A. The Problem & Thesis

The central aim of this Article is to examine the post-civil rights push toward harsh punishment through the cultural lens of ritual. The United States is one of the most punitive countries on the planet--the country is the world leader in imprisonment and is one of the top five that executes capital defendants. However, determining the catalysts of this turn to harsh punishment has proved vexing. Scholars have adequately explained how the end of the welfare state, followed by a proliferation of drug laws, police profiling, plea bargaining, and “tough on crime” law and policy were the major forces behind mass incarceration. This Article employs a ritual framework to help explain why.

The Article argues that the spike in incarceration is a response to issues that have more to do with culture than crime; more particularly, with perceptions of danger, impurity, and superiority. This perspective itself is unoriginal, since sociologist Emile Durkheim long ago commented on punishment's social functions, which remains relevant to the present:

In [h] is view, crime and its punishment are a basic part of the rituals that uphold any social structure. Suppose it is true that the process of punishing or reforming criminals is not very effective. The courts, the police, the parole system--none of these very effectively deter criminals from going on to a further life of crime. This would not surprise Durkheim very much .... [T] he social purpose of the punishment is not to have a real effect upon the criminal, but to enact a ritual for the benefit of society.

By challenging traditional dogmas which view punishment as a rational and calculated response to crime, analysis of punishment through a ritual scope can add to the study of law. Sometimes changes that threaten the status quo, such as the passage of civil rights laws and controversial court decisions, produce social crises that lead to eras of harsh punishment, often disparately affecting “other” populations, mainly the poor and ethnic minorities. In these instances, punishment moves beyond the scope of its traditional justifications and becomes a tool for social control, which itself is a function of ritual activity. This Article shows how the gains purported to have been won in civil rights struggles were forfeited to the criminal justice system in a dynamic interplay of ritual punishment, power, and social control. The “civil ritual” thesis builds on two important themes. The first is “civil rights” since struggles over civil rights gave birth to the two distinct punishment trends discussed herein. The second theme is the concept “civil religion,” which provides a framework for understanding ritual forms in public and political institutions. Together, these themes help to elucidate that ““something” that drives Americans toward demanding harsh punishment.

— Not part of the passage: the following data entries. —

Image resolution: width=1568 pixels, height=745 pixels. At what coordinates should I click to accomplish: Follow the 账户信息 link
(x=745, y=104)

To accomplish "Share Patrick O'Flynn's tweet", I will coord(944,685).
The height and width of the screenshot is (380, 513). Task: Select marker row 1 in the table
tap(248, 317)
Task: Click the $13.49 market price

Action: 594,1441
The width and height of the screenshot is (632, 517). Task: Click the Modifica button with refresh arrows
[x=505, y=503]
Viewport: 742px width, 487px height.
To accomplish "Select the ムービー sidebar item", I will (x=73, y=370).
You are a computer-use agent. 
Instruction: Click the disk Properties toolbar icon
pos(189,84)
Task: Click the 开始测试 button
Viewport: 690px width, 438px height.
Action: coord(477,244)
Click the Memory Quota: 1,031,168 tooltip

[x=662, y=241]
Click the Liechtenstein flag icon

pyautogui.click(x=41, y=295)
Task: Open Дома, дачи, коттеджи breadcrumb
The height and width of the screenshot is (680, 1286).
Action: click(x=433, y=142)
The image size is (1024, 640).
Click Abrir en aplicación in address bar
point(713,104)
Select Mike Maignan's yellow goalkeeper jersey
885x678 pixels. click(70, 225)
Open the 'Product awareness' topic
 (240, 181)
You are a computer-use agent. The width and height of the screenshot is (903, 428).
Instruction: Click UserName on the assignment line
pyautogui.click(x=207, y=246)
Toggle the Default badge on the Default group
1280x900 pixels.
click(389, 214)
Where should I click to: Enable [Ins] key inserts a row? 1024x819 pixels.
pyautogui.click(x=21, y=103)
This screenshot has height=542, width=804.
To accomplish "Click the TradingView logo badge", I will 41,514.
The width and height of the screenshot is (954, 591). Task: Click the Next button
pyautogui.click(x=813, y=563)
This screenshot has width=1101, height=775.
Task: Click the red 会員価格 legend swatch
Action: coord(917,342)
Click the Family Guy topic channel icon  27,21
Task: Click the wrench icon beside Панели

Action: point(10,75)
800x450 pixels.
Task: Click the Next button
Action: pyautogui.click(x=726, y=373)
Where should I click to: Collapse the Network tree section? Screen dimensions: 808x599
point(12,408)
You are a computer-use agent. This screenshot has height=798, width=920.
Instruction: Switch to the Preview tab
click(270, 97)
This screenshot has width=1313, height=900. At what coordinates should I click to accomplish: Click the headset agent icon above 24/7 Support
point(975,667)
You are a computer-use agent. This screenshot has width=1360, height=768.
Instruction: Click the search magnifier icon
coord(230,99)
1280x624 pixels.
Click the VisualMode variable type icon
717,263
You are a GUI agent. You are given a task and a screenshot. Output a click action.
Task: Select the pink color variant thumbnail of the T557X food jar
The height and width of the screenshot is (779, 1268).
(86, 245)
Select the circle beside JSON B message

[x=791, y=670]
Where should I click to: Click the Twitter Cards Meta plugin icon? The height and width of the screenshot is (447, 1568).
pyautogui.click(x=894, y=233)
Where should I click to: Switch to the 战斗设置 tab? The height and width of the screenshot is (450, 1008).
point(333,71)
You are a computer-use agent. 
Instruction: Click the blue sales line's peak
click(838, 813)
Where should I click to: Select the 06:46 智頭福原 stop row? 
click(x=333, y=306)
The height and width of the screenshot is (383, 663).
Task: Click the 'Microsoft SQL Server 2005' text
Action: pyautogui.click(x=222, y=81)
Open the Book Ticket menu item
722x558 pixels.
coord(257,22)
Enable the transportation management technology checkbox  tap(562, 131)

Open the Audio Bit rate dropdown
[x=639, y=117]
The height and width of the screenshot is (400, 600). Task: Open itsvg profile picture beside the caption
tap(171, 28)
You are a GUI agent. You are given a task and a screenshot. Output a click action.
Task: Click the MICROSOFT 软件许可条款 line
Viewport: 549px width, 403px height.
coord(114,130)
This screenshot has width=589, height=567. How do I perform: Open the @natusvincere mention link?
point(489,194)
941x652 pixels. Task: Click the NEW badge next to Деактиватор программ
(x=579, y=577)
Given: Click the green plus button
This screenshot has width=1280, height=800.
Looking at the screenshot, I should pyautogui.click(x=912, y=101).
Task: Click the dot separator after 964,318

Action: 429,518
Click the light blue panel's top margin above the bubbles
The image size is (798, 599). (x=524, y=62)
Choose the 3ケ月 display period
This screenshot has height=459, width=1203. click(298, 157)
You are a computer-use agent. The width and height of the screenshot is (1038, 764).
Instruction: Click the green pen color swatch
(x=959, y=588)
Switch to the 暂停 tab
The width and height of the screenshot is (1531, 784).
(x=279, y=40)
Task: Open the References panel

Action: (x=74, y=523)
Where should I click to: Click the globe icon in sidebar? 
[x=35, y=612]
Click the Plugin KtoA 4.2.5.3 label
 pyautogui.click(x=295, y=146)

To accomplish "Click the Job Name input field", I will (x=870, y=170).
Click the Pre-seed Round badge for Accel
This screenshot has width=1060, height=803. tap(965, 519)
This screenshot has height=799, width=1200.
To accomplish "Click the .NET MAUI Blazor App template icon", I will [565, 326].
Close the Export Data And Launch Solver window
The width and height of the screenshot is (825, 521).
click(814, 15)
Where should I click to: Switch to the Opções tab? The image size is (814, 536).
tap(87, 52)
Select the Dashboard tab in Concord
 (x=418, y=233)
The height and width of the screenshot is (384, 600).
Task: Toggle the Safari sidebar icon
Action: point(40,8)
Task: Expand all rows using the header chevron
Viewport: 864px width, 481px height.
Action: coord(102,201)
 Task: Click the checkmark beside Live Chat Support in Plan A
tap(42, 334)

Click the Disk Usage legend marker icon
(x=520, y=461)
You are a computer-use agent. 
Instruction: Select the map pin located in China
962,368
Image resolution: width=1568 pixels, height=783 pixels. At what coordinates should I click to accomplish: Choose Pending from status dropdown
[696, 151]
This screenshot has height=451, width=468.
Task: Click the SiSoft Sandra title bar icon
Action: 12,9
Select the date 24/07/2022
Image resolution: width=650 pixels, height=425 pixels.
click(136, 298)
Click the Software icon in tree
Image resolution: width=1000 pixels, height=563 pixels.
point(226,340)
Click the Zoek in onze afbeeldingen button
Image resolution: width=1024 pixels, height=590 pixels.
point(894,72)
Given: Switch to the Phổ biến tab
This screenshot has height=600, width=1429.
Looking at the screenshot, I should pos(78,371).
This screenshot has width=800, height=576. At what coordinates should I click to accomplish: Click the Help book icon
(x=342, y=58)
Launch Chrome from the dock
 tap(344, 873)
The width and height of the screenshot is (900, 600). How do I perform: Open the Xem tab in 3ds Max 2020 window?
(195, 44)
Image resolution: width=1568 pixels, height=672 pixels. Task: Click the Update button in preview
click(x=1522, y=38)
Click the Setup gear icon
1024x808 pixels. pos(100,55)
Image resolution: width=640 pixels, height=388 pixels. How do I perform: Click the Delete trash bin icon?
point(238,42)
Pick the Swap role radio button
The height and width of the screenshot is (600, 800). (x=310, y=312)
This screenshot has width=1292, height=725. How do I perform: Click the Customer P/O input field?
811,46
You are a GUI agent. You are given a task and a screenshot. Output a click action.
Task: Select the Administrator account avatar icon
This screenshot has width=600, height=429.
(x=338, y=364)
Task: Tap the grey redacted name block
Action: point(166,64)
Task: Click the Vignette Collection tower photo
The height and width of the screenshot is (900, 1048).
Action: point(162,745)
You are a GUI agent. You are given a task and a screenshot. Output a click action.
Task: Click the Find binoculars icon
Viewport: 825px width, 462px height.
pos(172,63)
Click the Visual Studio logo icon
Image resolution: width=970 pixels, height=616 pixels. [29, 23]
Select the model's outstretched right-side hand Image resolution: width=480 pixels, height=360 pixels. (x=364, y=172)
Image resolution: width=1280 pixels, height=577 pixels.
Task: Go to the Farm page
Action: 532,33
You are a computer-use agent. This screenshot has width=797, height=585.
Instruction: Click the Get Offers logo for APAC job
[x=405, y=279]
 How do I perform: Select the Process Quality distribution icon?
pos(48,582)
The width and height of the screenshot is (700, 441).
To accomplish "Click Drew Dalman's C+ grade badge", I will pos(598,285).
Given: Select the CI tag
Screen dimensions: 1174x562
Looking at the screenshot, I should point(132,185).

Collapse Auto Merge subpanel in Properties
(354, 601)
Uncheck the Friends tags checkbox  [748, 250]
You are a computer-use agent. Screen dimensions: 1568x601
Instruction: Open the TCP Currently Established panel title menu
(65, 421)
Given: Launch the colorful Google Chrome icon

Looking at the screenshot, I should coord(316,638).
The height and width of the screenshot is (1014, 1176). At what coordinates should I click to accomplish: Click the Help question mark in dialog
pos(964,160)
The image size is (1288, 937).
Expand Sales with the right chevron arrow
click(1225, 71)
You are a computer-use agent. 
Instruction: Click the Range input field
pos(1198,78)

This Article theorizes punishment, but is not a theory of punishment. It is not about justifications of punishment grounded in legal or social norms. Rather, it is an attempt to articulate the core characteristic of punishment that gives rise to normative justifications. It does not address the classical questions that produce a cohesive punishment theory or attempt to ascertain proportionality, the scale of punishment, or the methods of execution. Rather than address the questions that create a general account of legal punishment, this Article offers an interpretation of phenomena from a ritual perspective. This approach has largely escaped theoretical consideration by legal scholars, even though legal institutions charged with resolving conflict are entrenched in ritual activity. This Article's main contribution is to show how some of the harshness of punishment has to do with the strength of American religious and racial traditions.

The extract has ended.